Combinatory Play

While doing research for my doctoral dissertation awhile back, one nugget I continue to use is the gift of creative genius that by putting two-three ideas together, named by Einstein as “combinatory play,”[1] you create a new idea. Similar to cooking or baking, adding two or more different ingredients than required, you create your own new recipe. My friend, Lisa, makes new dishes nearly every night with her creativity by combining different ingredients for a mouth-watering experience. We all have this gift of creative genius by simply attending to what has been given to us in each day, combining that which seems unconnected, then somehow together creates a new idea, or at the very least a fresh idea.

I had a “combinatory play” experience today while listening to the story of Jacob, the son of Isaac, brother to Esau, in the Old Testament. It goes like this: Jacob steals the birthright of his older brother, causes a great rift in the family, leaves with nothing other than the promise that comes with a birthright. He goes to Bethel where he spends the night on the first night of his journey. He takes a stone as a pillow, and after falling asleep, he dreams of a ladder (some may recall the childhood song, “We are climbing Jacob’s Ladder”). It’s a place where heaven and earth touch. In the dream, God offers this promise:

14 Your descendants shall be like the dust of the earth and shall extend to the west and the east, the north and the south. All the nations of the earth shall be blessed through you and through your descendants.
15I am with you and I will protect you wherever you go. I will make you return to this country,
for I will not abandon you without having done all that I have promised you.” 
Genesis 28

This is where the connection between two different stories – two different ideas – begin to merge. 

The other story is Jesus in the wilderness, in a place of temptation, solitude, and questions by the devil who wants to distract, lead astray, cause Jesus to betray the Father, Creator God. In particular with the second question, the proposal is this:

Then the devil took Jesus to the holy city, Jerusalem, 
and he had Jesus stand at the very highest point in the holy temple.
Devil: If You are the Son of God, jump! 
And then we will see if You fulfill the Scripture that says,
“He will command His heavenly messengers concerning You,
and the messengers will buoy You in their hands so that 

You will not crash, or fall, or even graze Your foot on a stone.”
Jesus: That is not the only thing Scripture says.
It also says, “Do not put the Eternal One, your God, to the test.” 
Matt 4

According to Henri Nouwen, this temptation addresses the “desire to be spectacular” when the devil invites Jesus “jump,” to stand out among everyone else.[2] In fact, scripture is used to back up the suggestion to prove himself, surely there is nothing wrong to see if God will bring to pass what God promises. Indeed Jesus does stand out, but it’s not because he is seeking to stand out. He seeks something else.

That’s when the two ideas emerge.
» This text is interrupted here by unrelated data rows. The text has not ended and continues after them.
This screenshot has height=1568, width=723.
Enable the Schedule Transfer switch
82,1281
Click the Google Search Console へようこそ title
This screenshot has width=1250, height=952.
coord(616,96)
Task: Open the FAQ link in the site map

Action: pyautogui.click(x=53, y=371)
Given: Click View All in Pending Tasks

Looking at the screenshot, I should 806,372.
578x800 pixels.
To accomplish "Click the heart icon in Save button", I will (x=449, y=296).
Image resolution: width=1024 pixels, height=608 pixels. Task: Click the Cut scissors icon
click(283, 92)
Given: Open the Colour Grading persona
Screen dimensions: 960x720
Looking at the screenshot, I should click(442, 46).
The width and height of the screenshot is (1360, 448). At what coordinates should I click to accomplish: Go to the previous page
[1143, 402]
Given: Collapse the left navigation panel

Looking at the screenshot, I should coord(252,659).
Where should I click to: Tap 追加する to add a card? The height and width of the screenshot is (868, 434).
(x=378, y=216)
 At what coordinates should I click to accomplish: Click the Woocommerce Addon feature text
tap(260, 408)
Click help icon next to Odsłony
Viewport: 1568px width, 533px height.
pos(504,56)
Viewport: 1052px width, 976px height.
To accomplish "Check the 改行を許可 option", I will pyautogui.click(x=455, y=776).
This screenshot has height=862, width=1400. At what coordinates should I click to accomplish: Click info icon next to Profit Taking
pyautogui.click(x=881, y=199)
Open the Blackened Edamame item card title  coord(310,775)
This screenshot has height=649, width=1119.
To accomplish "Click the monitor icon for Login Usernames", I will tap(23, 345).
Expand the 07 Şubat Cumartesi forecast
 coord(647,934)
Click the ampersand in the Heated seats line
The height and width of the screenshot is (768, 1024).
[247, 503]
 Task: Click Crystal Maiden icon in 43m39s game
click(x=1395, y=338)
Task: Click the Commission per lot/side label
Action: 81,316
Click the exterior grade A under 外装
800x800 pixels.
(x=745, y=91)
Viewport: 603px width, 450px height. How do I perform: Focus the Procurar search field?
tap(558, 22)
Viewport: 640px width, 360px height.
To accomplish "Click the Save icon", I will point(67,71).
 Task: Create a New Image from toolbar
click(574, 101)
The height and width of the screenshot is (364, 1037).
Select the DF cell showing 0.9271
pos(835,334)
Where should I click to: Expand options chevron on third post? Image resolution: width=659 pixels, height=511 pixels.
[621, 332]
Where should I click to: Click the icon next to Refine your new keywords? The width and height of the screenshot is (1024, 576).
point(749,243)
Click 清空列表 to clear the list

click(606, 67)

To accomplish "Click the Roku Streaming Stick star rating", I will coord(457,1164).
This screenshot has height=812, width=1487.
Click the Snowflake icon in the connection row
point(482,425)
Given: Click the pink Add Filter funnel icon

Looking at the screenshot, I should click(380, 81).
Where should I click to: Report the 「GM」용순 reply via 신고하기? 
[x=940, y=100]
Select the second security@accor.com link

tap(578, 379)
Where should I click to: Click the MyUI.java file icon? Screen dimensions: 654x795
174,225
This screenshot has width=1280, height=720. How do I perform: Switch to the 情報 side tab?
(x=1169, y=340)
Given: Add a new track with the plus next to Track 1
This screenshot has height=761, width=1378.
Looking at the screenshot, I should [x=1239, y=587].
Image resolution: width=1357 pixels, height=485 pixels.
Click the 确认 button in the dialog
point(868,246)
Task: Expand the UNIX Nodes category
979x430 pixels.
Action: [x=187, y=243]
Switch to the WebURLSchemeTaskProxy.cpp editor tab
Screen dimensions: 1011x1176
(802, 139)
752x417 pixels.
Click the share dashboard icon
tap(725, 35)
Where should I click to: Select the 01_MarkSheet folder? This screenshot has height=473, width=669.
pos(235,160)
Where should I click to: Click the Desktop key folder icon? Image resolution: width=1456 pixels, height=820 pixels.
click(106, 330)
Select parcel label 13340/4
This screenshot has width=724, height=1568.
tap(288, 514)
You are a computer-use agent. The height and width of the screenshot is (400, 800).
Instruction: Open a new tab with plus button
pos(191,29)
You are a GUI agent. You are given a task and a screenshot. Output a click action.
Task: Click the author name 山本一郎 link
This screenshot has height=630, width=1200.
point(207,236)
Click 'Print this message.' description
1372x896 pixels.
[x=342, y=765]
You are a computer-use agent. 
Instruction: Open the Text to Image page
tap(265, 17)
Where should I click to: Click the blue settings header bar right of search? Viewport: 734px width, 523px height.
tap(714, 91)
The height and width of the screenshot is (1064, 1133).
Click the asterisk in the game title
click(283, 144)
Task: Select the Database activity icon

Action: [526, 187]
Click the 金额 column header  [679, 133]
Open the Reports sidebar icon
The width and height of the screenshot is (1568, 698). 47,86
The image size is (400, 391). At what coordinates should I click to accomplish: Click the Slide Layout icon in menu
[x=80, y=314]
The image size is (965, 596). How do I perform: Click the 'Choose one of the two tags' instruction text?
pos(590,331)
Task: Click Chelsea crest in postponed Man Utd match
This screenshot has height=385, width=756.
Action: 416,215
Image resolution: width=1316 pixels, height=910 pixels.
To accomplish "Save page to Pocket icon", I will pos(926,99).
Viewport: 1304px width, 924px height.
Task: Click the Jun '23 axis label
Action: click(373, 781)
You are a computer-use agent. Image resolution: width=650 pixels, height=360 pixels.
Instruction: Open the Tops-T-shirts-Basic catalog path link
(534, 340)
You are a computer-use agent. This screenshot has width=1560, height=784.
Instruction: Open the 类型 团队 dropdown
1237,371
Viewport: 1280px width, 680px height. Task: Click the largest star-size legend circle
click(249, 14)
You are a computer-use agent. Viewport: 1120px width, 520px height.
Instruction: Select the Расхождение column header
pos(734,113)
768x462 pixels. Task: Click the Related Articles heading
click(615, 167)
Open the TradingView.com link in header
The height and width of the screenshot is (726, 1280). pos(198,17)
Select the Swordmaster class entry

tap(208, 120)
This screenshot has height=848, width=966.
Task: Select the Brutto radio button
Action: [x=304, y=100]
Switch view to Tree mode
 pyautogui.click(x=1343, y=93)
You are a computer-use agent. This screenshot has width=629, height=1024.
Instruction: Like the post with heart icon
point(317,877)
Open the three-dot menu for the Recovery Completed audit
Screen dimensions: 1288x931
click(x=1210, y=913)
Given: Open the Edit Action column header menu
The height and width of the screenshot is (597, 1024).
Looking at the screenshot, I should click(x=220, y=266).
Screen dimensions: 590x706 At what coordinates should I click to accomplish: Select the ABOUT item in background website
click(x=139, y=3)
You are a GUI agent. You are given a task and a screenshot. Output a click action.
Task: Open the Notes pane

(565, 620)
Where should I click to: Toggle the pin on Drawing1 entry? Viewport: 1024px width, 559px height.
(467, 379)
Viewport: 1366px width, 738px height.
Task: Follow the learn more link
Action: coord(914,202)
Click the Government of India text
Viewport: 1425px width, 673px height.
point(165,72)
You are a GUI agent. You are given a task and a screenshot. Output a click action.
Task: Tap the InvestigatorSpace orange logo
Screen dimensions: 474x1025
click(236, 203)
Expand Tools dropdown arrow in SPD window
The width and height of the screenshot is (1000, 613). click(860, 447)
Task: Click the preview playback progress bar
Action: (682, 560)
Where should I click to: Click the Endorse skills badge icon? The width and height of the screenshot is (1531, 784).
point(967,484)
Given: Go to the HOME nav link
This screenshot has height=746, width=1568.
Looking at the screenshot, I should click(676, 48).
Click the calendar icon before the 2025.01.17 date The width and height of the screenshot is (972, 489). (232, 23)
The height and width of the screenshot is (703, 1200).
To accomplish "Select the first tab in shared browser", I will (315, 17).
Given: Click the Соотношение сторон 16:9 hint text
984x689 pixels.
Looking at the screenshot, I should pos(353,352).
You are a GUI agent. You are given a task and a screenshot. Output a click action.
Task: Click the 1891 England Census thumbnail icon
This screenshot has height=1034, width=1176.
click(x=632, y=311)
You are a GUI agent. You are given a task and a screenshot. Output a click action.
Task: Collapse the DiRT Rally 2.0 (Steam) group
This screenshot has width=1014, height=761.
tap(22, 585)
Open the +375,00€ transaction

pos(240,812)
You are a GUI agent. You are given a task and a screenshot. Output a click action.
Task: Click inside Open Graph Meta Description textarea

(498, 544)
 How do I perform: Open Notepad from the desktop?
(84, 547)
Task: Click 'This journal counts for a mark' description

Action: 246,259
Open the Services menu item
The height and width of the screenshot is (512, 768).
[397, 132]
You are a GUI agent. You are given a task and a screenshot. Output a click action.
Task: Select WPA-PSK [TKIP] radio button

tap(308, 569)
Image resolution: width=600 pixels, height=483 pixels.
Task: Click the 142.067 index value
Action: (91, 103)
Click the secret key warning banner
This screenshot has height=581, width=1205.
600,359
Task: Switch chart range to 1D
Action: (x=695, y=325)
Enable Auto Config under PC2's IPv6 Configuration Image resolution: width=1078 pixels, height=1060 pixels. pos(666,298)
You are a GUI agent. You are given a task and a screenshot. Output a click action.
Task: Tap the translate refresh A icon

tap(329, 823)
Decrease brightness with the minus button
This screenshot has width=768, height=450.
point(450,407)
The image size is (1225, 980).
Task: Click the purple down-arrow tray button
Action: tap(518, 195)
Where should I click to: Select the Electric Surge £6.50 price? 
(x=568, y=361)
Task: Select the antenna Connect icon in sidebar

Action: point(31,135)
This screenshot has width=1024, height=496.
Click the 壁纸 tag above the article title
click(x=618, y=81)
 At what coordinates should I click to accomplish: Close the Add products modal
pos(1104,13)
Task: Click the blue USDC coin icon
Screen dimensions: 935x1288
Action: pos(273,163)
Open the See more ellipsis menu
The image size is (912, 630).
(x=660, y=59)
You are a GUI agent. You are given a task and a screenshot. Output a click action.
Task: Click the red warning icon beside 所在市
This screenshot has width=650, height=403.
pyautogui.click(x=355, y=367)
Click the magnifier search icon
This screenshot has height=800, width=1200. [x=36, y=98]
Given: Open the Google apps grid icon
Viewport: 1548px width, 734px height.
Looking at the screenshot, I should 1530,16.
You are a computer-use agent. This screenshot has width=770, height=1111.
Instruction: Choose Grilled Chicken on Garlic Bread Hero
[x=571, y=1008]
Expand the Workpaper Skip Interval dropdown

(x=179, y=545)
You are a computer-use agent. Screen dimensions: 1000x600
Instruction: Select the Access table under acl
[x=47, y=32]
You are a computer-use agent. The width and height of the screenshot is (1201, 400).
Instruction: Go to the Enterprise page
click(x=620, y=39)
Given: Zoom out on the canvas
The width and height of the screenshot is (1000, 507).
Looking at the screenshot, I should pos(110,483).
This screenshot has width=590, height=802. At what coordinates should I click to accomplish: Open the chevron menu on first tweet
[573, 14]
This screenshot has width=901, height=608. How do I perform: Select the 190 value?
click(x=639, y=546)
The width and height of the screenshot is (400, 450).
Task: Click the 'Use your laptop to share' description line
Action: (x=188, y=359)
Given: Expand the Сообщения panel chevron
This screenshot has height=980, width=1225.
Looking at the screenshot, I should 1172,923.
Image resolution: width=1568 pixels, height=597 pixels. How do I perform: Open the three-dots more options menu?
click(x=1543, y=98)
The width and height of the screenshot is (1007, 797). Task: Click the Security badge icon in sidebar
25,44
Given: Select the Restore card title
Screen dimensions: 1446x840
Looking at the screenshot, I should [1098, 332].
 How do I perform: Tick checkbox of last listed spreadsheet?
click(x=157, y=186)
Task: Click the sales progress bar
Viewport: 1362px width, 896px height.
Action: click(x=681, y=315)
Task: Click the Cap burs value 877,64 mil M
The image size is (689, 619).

Placing Jacob’s experience alongside Jesus’ temptation, both stories are about encounter and seeking, granted of different kinds, that occur in isolation, only rocks for pillows, and discovering that God is present. And it’s about promises. It’s about what God will do, not what we set out to do. The discernment in these stories is not about jumping, becoming spectacular, or all the grains of sand as the number of descendants. It’s about meeting God in the places we find ourselves. 

These encounters in both Jacob’s seeking and Jesus’ experience reflect the real promise. God doesn’t promise that life will happen as we want or expect. In fact, it usually doesn’t. Rather, as we witness the discovery of Jacob and the response of Jesus to the devil, there is a promise of presence, one that Jacob recognizes as more valuable than all the eventual descendants.

16 The dream ended, and Jacob woke up from his sleep.
Jacob (to himself): There is no doubt in my mind that the Eternal One is in this place—
and I didn’t even know it!
17 But even as he said this, a bit of fear came over him.
Jacob: This place is absolutely awesome! It can be none other than 
the house of God and the gateway into heaven!
Genesis 28

Jacob finds God where God finds Jacob, in his solitude and questions, in the life he has been given, not the one that he thinks he wants. Jesus also meets God as he understands the “Eternal one in this place” as the one to whom he trusts, not in the proving of who is he. Jacob begins to recognize the sacred moment and place where God meets him. For Jesus, he lives out of God’s presence, in the solitude and questions, an ongoing filling by the One who loves him.

And for us, combinatory play – the creative genius given to us by the Creator – means we get to join in this reality that God invites us to also be present in God’s presence. 

  • Mary Pandiani, Executive Director, Selah Center

[1] https://www.themarginalian.org/2013/08/14/how-einstein-thought-combinatorial-creativity/

[2] Nouwen, Henri, In the Name of Love.